QUANTITATIVE AND QUALITATIVE DIFFERENCES IN IL-2 AND IL-4 EXPRESSION IN PRIMARY AND SECONDARY T-CELL STIMULATION

Lymphocytes were concanavalin A (Con A) primed and the signal was withdrawn 4 - 48 h poststimulation by alpha-methyl-D-mannopyranoside (alpha-MM) treatment. Upon restimulation IL-2 and IL-4 RNA expression was found to be greatly enhanced. Re-expression of lymphokine RNA was dependent on signals delivered by Con A, anti-CD3 antibodies or phorbolester plus ionomycin, and could not be achieved by either IL-2, phorbolester or ionomycin alone.

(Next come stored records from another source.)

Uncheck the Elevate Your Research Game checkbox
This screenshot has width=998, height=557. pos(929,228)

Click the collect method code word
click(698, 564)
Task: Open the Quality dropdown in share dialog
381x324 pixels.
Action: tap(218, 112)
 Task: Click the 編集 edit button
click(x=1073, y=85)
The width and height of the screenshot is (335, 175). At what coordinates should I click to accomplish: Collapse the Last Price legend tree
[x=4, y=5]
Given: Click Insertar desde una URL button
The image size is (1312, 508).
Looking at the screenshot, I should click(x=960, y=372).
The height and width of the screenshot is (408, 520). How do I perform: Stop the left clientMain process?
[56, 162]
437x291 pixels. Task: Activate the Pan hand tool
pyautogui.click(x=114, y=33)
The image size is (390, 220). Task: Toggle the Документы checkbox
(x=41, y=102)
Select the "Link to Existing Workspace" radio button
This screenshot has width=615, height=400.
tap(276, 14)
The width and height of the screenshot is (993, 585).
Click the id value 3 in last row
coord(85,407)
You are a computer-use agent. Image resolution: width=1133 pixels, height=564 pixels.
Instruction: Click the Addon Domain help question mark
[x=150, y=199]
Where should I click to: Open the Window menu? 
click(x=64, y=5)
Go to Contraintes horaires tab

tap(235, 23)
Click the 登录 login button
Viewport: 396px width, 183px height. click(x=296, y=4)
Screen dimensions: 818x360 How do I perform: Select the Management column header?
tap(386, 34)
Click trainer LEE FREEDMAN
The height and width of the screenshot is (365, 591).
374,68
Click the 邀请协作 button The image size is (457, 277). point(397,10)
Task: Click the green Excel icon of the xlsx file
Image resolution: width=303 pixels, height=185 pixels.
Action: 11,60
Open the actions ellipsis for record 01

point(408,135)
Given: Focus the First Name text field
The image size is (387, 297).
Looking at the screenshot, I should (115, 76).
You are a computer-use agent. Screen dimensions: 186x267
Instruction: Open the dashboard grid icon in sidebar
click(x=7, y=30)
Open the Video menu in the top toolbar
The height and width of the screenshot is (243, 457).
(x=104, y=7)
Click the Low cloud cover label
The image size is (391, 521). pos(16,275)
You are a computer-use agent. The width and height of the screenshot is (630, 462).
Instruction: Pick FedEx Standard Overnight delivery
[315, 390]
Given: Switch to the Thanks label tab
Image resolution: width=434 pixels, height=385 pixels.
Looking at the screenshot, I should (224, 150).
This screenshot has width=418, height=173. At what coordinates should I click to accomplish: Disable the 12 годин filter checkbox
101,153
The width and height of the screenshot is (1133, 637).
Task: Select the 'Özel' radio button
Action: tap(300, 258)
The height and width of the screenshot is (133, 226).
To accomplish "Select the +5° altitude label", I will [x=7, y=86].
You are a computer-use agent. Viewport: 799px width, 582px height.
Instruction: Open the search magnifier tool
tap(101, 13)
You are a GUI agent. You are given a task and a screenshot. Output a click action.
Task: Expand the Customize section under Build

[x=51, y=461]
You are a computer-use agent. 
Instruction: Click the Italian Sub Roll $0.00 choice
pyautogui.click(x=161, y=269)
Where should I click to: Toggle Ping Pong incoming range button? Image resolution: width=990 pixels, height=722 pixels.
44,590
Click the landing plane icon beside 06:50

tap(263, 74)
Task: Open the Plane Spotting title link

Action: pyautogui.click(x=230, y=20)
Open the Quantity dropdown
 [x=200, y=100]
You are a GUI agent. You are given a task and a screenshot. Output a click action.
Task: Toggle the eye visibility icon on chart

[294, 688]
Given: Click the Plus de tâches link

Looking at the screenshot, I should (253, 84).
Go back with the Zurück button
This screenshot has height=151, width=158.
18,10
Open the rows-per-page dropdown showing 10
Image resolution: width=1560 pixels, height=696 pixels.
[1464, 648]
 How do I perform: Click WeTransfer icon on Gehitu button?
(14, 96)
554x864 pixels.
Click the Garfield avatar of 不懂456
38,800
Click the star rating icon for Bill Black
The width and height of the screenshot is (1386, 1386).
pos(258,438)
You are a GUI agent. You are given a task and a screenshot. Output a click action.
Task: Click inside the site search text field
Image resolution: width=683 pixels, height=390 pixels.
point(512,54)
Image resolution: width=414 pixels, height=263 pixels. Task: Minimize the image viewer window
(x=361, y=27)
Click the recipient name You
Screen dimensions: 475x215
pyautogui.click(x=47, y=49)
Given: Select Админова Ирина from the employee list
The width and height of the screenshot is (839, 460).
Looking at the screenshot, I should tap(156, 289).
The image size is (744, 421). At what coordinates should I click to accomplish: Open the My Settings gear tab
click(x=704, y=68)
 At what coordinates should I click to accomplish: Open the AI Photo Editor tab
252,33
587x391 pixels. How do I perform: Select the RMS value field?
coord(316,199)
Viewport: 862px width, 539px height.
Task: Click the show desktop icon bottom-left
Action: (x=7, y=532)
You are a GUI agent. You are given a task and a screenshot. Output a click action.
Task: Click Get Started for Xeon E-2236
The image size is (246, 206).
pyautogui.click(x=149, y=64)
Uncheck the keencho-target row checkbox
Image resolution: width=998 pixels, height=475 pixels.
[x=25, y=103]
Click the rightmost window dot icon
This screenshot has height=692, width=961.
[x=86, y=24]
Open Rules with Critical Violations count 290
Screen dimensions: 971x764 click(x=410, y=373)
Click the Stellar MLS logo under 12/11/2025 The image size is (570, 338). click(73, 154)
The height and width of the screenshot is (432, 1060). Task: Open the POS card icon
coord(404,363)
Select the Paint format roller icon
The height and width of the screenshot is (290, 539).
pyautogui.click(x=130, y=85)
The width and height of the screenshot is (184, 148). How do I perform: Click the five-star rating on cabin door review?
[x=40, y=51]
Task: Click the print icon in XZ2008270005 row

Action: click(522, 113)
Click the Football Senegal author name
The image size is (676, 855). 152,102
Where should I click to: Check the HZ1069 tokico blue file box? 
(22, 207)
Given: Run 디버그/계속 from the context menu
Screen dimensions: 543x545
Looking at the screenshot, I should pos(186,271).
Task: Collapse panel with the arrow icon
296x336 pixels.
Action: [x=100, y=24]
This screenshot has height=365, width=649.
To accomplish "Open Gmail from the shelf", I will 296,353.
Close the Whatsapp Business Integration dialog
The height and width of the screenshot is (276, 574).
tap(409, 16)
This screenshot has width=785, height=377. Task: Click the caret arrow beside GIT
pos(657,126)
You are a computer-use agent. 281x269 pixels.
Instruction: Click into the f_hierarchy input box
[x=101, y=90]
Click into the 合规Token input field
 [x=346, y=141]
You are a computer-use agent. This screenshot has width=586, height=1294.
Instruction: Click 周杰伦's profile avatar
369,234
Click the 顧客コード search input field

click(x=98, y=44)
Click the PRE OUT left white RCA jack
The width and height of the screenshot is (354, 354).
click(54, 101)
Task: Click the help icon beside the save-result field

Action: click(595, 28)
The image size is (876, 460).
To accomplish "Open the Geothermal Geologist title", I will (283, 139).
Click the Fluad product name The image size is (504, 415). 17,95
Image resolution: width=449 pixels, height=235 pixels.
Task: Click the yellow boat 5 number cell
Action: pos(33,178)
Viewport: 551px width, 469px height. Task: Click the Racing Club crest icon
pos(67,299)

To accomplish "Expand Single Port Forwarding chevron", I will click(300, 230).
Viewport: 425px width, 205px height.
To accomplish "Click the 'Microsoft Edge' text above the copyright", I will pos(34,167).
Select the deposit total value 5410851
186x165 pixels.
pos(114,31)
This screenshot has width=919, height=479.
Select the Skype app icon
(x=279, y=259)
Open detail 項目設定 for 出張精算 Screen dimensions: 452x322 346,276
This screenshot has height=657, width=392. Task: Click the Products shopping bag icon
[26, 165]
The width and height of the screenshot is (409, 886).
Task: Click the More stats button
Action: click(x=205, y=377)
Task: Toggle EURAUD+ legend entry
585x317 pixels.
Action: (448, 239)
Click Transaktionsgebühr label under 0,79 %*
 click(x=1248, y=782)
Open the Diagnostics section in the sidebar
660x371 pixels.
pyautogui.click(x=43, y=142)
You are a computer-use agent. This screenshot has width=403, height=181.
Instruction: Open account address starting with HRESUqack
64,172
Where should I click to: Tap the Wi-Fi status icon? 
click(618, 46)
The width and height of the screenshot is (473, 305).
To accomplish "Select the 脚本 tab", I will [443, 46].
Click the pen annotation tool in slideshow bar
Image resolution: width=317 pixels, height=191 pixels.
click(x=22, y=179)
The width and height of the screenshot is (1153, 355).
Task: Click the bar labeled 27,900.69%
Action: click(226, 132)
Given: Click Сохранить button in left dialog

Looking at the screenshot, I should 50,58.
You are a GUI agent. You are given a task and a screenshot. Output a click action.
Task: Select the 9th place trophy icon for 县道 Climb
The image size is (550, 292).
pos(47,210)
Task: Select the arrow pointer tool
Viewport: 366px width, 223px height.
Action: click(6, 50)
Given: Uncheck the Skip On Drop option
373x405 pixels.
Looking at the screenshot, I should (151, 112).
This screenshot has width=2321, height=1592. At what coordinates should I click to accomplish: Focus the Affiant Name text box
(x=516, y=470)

Increased IL-2 re-expression was only possible when alpha-MM was added early after primary stimulation, while the ability for enhanced IL-4 RNA re-expression persisted. IL-2 and IL-4 RNA re-expression was characterized by increases in steady state precursor RNA levels and thus, presumably, increased rates of transcription. However, the high accumulation of IL-2 RNA observed upon restimulation was also due to greatly increased RNA stability (> 4 h versus 30 min after primary stimulation). Thus, secondary expression of IL-4 RNA is persistent and mostly due to quantitative changes in transcription, whereas enhanced re-expression of IL-2 RNA also results from altered posttranscriptional regulation. This phenotype, however, is only short lived.